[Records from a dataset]
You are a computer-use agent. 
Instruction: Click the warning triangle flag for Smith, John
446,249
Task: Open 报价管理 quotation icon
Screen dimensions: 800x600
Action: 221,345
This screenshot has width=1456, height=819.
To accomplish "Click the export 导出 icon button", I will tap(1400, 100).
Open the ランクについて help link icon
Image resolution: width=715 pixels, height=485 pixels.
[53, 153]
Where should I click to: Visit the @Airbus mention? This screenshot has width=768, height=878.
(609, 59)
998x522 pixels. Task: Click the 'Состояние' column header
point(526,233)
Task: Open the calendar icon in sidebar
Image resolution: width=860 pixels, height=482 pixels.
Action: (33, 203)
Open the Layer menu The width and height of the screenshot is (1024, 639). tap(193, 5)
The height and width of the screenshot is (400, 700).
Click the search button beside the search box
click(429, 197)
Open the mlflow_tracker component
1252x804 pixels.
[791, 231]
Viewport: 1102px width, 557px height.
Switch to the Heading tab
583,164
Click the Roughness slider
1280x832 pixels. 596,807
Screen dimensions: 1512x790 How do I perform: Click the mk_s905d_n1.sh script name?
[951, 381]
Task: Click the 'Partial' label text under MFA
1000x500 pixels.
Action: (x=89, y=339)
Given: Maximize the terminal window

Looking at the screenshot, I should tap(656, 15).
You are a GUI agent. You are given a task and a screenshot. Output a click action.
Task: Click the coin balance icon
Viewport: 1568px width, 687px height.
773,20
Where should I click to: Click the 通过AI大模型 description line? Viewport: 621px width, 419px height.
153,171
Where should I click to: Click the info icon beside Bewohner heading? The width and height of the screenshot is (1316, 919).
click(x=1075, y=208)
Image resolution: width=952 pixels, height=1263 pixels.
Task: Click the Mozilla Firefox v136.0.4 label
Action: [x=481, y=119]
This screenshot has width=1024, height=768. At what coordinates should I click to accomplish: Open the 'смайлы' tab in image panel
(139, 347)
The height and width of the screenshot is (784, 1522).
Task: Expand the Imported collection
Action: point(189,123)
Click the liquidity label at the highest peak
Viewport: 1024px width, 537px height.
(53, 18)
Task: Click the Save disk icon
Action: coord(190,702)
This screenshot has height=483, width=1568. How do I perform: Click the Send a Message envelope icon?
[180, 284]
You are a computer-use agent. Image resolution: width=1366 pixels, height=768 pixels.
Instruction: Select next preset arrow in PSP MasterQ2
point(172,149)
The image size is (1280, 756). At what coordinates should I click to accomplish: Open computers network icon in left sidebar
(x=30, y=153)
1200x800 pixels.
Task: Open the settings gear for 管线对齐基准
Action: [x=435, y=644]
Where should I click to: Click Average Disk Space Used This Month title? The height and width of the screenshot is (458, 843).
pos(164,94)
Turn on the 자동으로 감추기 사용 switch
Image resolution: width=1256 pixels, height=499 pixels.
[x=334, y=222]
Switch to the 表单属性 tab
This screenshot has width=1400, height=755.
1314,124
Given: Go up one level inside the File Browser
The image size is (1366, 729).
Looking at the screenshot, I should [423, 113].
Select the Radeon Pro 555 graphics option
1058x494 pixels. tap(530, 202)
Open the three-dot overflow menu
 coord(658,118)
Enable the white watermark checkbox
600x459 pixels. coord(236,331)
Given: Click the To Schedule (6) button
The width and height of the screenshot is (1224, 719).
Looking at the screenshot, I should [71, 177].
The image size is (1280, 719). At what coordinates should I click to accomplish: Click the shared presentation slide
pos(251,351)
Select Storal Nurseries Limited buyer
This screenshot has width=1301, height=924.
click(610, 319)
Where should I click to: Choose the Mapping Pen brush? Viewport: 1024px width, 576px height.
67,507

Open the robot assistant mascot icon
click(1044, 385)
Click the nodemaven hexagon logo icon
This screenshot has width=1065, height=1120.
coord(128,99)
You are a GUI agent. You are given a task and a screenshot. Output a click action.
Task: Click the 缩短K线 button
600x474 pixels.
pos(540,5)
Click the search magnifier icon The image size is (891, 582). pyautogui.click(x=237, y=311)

#### What to work on
Only a verbatim transcription of the lines from the one containing "The image size is (1280, 756)." through the last line of the records counts as the answer.

#### Problem solution
The image size is (1280, 756). At what coordinates should I click to accomplish: Open computers network icon in left sidebar
(x=30, y=153)
1200x800 pixels.
Task: Open the settings gear for 管线对齐基准
Action: [x=435, y=644]
Where should I click to: Click Average Disk Space Used This Month title? The height and width of the screenshot is (458, 843).
pos(164,94)
Turn on the 자동으로 감추기 사용 switch
Image resolution: width=1256 pixels, height=499 pixels.
[x=334, y=222]
Switch to the 表单属性 tab
This screenshot has width=1400, height=755.
1314,124
Given: Go up one level inside the File Browser
The image size is (1366, 729).
Looking at the screenshot, I should [423, 113].
Select the Radeon Pro 555 graphics option
1058x494 pixels. tap(530, 202)
Open the three-dot overflow menu
 coord(658,118)
Enable the white watermark checkbox
600x459 pixels. coord(236,331)
Given: Click the To Schedule (6) button
The width and height of the screenshot is (1224, 719).
Looking at the screenshot, I should [71, 177].
The image size is (1280, 719). At what coordinates should I click to accomplish: Click the shared presentation slide
pos(251,351)
Select Storal Nurseries Limited buyer
This screenshot has width=1301, height=924.
click(610, 319)
Where should I click to: Choose the Mapping Pen brush? Viewport: 1024px width, 576px height.
67,507

Open the robot assistant mascot icon
click(1044, 385)
Click the nodemaven hexagon logo icon
This screenshot has width=1065, height=1120.
coord(128,99)
You are a GUI agent. You are given a task and a screenshot. Output a click action.
Task: Click the 缩短K线 button
600x474 pixels.
pos(540,5)
Click the search magnifier icon The image size is (891, 582). pyautogui.click(x=237, y=311)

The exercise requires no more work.